George Addison, 51, was working as a computer teacher at the Queens School for Career Development when he was arrested on allegations he put his hand down the shirt and pants of a 15-year-old student. He was pulled out of the classroom in 2004. He hasn’t taught since, but despite three prior arrests for similar bad behavior, city officials did not have enough evidence to fire him and he now collects $94,154 to do not much at all, according to the news site.

These disgusting ramifications of the state’s union-friendly tenure laws prompted several parents to file a lawsuit seeking to loosen the termination restrictions in the wake of Vergara v. California – a landmark ruling that found the Golden State’s tenure laws unconstitutional.

It seems obvious that taxpayers should not be forced to pay the wages of teachers who abuse their trust to prey on innocent students, but the sad reality is that’s exactly what happening in school districts across the country every day.

New York City officials thankfully opt to pull these misbehaving teachers from the classroom, but many other school districts can’t afford that luxury, and are forced to place dangerous teachers back in the classroom where many continue their bad behavior.
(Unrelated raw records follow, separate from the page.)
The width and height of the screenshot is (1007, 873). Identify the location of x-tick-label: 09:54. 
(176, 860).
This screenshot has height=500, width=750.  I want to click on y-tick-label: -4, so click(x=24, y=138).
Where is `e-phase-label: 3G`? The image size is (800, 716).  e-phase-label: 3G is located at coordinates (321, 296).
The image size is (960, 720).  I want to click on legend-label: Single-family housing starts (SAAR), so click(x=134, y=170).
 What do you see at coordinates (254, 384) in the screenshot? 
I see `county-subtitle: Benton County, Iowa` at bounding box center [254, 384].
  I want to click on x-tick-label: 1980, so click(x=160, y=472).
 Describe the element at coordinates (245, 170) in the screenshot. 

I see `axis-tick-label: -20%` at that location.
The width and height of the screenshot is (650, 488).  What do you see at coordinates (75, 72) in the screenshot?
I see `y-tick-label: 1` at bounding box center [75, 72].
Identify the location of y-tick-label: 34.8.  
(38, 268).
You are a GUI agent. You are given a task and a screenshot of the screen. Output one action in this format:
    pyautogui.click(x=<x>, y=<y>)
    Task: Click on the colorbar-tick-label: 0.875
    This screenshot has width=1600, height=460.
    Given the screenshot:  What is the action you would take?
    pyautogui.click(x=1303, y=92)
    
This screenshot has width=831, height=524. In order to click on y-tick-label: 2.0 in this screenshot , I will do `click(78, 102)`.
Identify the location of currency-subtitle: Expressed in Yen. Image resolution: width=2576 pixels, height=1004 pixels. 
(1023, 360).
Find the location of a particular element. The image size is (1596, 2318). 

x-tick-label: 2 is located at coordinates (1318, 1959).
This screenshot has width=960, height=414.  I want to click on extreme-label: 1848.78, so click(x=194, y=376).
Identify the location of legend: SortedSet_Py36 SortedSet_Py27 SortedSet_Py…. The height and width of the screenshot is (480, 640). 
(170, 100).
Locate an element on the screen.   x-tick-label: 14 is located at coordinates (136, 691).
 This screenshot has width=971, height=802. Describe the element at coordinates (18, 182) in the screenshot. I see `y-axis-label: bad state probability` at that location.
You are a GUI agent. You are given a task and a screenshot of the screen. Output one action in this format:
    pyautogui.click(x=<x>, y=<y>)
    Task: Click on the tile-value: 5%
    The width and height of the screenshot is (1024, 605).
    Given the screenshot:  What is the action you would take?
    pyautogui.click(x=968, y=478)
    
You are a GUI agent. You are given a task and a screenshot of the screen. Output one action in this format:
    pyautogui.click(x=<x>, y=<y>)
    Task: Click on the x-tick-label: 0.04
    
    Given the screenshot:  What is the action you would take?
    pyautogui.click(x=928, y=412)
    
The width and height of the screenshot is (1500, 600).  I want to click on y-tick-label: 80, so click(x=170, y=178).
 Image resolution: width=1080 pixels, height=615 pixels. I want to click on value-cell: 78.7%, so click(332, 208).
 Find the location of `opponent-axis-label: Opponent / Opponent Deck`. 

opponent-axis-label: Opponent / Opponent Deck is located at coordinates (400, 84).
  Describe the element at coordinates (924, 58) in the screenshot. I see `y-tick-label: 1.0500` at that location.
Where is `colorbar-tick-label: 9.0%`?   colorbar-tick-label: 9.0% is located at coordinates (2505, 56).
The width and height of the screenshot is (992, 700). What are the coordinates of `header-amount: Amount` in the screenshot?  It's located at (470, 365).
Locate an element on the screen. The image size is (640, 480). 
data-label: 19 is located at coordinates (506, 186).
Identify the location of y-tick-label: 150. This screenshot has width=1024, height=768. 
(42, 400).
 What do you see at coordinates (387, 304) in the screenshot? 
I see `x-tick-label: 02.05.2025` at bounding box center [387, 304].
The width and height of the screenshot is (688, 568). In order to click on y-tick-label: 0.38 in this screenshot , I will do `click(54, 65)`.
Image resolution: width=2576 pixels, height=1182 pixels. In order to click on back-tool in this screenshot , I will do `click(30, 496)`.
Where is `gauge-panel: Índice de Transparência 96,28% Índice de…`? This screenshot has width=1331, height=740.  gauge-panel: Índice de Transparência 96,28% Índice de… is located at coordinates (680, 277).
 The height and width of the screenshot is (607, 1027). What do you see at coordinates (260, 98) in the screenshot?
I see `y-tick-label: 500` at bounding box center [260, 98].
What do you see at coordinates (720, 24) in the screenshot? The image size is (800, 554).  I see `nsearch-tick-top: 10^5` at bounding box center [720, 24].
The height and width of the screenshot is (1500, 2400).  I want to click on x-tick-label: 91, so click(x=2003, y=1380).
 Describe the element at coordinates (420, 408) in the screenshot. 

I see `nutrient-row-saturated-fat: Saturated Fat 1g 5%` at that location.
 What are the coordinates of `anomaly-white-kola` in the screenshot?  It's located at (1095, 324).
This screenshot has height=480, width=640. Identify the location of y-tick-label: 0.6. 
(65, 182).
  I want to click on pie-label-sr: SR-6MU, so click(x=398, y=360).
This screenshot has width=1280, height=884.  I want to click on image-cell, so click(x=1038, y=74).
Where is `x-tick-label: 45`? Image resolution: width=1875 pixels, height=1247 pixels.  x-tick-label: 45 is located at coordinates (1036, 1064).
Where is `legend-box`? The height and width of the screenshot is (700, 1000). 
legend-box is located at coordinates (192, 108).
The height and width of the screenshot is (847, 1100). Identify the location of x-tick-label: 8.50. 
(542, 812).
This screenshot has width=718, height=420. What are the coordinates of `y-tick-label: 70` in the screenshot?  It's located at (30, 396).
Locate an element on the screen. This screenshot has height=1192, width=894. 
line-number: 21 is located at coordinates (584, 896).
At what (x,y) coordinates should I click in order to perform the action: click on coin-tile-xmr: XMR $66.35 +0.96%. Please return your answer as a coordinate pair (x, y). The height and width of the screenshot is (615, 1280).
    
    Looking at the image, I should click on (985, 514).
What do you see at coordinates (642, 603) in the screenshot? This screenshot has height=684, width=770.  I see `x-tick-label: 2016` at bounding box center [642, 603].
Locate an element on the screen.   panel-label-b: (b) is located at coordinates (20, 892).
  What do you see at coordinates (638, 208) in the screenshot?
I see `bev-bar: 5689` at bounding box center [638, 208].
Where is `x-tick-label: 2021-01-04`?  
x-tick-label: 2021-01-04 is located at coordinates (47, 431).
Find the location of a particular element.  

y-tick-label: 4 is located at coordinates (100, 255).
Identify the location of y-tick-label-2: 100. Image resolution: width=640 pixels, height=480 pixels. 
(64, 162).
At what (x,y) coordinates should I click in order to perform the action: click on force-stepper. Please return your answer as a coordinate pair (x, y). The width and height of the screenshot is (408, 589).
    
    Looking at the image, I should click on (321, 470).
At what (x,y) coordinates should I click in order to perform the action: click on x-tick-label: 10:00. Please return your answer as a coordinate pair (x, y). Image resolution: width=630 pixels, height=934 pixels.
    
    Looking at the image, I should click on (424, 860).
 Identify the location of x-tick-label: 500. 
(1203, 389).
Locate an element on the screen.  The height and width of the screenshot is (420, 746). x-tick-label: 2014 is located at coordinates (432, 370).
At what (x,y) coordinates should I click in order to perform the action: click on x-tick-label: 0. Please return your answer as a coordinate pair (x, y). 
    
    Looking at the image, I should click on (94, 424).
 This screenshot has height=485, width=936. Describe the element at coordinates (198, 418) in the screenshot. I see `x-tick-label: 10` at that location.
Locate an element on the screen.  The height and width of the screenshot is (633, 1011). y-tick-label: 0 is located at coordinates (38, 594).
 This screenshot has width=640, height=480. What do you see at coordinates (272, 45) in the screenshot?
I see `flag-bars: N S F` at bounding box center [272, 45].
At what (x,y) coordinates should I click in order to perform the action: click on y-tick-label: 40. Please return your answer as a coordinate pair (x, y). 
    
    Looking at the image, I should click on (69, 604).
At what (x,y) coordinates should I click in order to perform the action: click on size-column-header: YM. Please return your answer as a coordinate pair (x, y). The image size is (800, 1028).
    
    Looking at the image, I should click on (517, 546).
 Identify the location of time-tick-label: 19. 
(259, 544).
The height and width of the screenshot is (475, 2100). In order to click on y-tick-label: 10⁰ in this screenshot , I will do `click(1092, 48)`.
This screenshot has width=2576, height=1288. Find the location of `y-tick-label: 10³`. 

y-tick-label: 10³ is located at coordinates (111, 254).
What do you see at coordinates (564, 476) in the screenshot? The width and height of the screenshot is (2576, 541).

In other cases, union and school district officials conspire to negotiate secret deals that exchange a letter of resignation from an accused teacher for a letter of recommendation from the school district, sometimes with a severance, as well. The practice, known as “passing the trash,” also allows child molesting educators to move on to abuse students when they regain employment.

The bottom line is teacher tenure often allows educators who abuse students to get away with their crimes and continue to receive pay, courtesy of taxpayers. That alone should be enough of a reason for lawmakers to significantly amend or abolish tenure protections, and finally put student interests ahead of adult employment perks.